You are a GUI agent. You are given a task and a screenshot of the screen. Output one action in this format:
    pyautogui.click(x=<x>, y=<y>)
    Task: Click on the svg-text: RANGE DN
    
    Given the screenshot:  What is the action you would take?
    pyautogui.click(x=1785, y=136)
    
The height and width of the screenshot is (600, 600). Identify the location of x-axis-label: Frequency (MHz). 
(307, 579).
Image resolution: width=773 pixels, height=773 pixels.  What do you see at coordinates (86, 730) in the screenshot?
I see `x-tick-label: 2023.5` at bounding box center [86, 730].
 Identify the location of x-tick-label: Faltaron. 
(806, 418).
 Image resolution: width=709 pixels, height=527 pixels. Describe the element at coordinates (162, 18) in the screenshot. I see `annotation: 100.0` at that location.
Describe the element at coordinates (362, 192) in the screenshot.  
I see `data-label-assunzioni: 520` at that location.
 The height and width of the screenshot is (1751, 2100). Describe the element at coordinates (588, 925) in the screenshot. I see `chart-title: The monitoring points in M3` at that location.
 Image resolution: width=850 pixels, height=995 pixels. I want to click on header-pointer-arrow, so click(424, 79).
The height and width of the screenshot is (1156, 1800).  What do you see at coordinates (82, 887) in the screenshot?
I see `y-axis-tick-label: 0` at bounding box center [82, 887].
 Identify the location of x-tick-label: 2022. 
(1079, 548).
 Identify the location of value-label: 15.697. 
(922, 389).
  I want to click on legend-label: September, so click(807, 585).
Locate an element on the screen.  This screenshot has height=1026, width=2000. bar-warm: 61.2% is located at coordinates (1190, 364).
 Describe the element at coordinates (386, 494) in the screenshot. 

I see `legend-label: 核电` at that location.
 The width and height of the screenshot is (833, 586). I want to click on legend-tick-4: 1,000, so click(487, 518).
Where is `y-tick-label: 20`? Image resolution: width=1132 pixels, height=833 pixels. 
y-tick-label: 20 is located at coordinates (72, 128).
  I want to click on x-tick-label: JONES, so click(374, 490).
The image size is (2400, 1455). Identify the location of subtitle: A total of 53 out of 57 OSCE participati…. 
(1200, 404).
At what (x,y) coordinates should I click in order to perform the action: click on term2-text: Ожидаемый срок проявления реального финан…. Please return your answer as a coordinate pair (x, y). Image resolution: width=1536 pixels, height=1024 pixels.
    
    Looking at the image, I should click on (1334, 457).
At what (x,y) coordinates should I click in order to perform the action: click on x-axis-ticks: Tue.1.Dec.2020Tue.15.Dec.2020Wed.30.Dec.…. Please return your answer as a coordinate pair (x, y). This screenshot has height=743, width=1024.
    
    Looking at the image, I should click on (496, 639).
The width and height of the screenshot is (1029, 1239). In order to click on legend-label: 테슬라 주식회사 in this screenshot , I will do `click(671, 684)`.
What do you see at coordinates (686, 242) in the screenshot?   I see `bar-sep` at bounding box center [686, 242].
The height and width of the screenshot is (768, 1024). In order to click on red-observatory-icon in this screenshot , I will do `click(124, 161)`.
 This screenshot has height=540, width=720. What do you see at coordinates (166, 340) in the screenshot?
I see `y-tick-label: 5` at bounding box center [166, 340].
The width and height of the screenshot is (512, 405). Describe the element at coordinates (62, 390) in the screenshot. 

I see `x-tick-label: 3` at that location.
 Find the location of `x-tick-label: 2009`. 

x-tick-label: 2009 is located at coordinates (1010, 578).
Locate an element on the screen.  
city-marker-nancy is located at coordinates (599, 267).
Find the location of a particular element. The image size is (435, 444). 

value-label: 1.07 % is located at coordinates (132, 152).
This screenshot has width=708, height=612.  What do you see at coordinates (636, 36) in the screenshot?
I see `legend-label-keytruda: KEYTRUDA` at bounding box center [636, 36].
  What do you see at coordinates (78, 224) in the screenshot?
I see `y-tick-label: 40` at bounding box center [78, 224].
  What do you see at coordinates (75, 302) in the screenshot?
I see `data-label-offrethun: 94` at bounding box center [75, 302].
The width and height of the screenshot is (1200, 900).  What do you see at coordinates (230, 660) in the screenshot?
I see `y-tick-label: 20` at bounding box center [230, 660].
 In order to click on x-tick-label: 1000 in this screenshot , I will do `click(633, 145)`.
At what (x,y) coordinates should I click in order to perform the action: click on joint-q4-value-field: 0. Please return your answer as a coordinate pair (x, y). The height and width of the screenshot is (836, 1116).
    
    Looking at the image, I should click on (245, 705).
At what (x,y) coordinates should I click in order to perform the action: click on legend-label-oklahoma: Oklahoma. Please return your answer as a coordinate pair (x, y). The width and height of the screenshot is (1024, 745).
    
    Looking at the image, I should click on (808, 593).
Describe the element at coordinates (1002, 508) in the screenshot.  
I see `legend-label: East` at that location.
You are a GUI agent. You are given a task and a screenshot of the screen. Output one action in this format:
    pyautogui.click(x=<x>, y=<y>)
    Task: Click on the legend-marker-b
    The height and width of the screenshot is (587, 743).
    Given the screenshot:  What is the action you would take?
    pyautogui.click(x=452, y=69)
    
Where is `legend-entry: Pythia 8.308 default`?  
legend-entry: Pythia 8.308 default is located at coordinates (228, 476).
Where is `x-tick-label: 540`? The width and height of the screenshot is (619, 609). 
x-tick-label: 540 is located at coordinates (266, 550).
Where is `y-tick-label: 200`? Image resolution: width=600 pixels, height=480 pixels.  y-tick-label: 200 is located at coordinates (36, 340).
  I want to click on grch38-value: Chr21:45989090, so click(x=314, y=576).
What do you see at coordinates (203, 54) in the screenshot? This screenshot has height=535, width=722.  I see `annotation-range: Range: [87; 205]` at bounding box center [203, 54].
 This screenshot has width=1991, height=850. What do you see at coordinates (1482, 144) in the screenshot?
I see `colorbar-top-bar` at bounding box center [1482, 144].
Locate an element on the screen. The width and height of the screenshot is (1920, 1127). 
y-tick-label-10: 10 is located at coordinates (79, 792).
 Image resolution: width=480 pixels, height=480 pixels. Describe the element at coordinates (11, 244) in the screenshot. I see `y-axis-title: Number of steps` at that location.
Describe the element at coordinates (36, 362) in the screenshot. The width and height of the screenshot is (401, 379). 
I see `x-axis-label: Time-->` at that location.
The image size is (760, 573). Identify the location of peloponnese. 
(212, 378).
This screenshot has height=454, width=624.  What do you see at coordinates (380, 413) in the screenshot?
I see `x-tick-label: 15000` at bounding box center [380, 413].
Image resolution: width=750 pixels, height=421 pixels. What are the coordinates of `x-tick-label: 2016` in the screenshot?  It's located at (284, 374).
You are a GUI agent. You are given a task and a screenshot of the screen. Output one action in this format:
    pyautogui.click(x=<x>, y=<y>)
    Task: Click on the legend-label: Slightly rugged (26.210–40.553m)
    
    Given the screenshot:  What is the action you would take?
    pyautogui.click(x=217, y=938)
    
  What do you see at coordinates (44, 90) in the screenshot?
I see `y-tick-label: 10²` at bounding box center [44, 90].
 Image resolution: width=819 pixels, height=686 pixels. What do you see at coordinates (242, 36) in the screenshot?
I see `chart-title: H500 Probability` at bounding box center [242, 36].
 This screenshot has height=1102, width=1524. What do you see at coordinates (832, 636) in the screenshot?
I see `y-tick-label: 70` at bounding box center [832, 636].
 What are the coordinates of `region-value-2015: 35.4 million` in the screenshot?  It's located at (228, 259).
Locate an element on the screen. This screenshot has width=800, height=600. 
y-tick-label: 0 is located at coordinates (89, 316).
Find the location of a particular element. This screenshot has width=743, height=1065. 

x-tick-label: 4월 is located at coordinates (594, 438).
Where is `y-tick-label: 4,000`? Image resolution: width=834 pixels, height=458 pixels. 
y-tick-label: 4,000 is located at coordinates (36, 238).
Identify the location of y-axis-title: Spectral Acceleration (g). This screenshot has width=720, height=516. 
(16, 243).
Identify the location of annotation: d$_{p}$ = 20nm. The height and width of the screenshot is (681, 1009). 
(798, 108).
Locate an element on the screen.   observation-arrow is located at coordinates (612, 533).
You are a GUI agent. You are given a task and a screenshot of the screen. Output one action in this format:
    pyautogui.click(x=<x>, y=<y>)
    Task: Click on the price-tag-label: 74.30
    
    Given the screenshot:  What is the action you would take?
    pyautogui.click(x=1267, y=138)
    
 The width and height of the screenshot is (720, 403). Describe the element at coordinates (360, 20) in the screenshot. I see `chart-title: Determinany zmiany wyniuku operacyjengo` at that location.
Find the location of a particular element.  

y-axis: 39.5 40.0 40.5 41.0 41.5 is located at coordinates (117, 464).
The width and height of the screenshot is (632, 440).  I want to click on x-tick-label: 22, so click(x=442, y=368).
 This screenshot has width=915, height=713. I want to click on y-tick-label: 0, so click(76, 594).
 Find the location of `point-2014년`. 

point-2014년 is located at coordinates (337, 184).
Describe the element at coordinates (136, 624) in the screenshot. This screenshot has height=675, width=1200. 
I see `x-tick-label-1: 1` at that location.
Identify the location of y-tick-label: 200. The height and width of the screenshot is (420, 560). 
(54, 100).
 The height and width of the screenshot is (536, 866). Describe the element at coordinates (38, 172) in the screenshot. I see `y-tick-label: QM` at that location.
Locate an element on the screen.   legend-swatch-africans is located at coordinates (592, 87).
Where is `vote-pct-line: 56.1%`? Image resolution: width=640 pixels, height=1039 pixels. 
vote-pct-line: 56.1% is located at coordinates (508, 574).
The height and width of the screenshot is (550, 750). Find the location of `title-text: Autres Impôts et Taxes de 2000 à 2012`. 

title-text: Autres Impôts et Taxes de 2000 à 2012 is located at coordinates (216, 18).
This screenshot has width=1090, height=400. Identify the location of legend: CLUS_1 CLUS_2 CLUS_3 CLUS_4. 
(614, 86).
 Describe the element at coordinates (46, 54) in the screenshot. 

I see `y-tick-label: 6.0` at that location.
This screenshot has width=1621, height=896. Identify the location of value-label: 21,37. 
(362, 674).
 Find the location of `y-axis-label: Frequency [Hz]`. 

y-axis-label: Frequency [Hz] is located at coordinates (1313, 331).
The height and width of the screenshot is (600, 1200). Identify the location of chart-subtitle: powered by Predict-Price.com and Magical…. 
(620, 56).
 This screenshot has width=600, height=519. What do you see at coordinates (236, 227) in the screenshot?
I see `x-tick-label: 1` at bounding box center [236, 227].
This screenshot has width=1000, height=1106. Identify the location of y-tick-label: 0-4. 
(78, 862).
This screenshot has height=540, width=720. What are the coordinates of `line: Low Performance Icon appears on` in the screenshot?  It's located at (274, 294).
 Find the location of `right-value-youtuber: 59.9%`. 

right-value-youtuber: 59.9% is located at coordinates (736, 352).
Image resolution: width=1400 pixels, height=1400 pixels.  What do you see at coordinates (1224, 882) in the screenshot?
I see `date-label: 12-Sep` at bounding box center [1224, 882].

==*==

### WRITTEN TASK
Duplicate, without alteration, the entries between the line containing "Find the location of a particular element. The" and the line containing "center [78, 224].", inclusive.

### WRITTEN REPLY
Find the location of a particular element. The image size is (435, 444). 

value-label: 1.07 % is located at coordinates (132, 152).
This screenshot has width=708, height=612.  What do you see at coordinates (636, 36) in the screenshot?
I see `legend-label-keytruda: KEYTRUDA` at bounding box center [636, 36].
  What do you see at coordinates (78, 224) in the screenshot?
I see `y-tick-label: 40` at bounding box center [78, 224].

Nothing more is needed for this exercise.